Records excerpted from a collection
○ ○ ○

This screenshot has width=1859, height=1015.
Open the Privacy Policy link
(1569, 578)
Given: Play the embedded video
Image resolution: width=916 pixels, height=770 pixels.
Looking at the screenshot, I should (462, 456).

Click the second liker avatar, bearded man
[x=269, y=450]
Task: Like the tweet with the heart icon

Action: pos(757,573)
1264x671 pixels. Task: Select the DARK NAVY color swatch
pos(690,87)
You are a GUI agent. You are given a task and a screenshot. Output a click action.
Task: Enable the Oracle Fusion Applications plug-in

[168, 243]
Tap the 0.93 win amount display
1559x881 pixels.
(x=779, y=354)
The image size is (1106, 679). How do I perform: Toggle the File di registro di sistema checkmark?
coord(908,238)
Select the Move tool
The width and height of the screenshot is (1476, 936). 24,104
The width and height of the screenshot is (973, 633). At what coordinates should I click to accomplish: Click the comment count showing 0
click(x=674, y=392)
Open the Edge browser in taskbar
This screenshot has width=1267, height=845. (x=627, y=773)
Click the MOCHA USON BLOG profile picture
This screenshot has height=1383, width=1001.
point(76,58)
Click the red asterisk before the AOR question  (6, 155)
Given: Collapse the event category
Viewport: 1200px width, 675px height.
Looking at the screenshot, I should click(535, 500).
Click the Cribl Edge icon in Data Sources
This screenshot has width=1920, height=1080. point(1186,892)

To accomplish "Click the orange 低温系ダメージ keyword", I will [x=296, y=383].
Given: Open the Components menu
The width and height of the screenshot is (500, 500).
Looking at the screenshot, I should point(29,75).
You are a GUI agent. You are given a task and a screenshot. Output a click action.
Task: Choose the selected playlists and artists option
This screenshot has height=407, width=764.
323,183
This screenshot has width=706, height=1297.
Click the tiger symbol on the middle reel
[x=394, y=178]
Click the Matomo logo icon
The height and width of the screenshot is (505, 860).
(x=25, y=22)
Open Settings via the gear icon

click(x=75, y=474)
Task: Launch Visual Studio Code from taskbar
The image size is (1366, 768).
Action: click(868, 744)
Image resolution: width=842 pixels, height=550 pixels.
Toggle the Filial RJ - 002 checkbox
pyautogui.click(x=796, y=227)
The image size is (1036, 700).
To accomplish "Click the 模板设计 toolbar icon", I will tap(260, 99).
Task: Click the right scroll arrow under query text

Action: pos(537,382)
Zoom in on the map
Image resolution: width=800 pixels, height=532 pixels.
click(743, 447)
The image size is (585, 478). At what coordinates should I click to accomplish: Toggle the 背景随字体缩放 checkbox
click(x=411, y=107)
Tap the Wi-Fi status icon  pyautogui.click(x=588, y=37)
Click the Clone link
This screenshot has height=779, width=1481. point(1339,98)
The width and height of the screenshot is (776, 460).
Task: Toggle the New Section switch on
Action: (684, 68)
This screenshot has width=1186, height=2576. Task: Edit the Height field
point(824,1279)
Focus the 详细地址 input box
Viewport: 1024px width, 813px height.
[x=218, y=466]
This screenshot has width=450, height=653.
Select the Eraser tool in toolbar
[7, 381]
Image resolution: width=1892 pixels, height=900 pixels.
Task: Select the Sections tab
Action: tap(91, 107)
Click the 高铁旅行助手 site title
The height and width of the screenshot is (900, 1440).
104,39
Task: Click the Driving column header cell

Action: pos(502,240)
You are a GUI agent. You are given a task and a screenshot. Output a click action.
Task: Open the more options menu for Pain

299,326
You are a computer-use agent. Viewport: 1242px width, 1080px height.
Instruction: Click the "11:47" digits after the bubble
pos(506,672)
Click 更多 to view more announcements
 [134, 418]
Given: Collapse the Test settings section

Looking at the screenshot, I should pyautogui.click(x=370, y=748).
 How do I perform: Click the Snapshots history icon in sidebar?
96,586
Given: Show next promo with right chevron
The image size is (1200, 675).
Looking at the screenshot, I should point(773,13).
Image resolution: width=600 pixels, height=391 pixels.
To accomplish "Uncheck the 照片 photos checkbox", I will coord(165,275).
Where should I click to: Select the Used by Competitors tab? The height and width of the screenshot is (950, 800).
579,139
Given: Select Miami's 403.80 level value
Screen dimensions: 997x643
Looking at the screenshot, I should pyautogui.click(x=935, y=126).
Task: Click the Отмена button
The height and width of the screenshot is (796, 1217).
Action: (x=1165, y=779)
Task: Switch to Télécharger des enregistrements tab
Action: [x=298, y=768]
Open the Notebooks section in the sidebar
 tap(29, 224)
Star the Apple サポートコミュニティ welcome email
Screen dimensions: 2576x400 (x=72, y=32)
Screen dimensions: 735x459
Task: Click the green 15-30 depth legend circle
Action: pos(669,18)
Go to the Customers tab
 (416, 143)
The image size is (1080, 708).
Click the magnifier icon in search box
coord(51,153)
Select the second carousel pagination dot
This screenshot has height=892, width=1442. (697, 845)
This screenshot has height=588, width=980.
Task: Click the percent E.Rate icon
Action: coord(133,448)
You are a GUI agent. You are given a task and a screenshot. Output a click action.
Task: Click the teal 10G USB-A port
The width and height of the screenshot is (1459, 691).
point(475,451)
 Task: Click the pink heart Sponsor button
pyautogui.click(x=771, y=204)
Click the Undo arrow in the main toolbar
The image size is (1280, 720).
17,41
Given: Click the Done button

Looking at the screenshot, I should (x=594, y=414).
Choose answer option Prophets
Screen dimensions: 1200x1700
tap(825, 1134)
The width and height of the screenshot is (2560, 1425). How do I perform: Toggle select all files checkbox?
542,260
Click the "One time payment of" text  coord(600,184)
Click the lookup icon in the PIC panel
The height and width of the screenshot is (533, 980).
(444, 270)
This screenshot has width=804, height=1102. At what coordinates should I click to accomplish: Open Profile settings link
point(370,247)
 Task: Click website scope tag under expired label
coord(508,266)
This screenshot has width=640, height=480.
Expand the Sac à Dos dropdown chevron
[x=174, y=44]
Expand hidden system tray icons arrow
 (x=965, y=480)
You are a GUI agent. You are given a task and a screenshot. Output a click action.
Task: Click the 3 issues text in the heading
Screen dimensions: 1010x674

○ ○ ○

◆ **Exercise brief**:
Across the entries above, tally every line that includes the string "Choose", then state only the count.

◆ **Result**:
2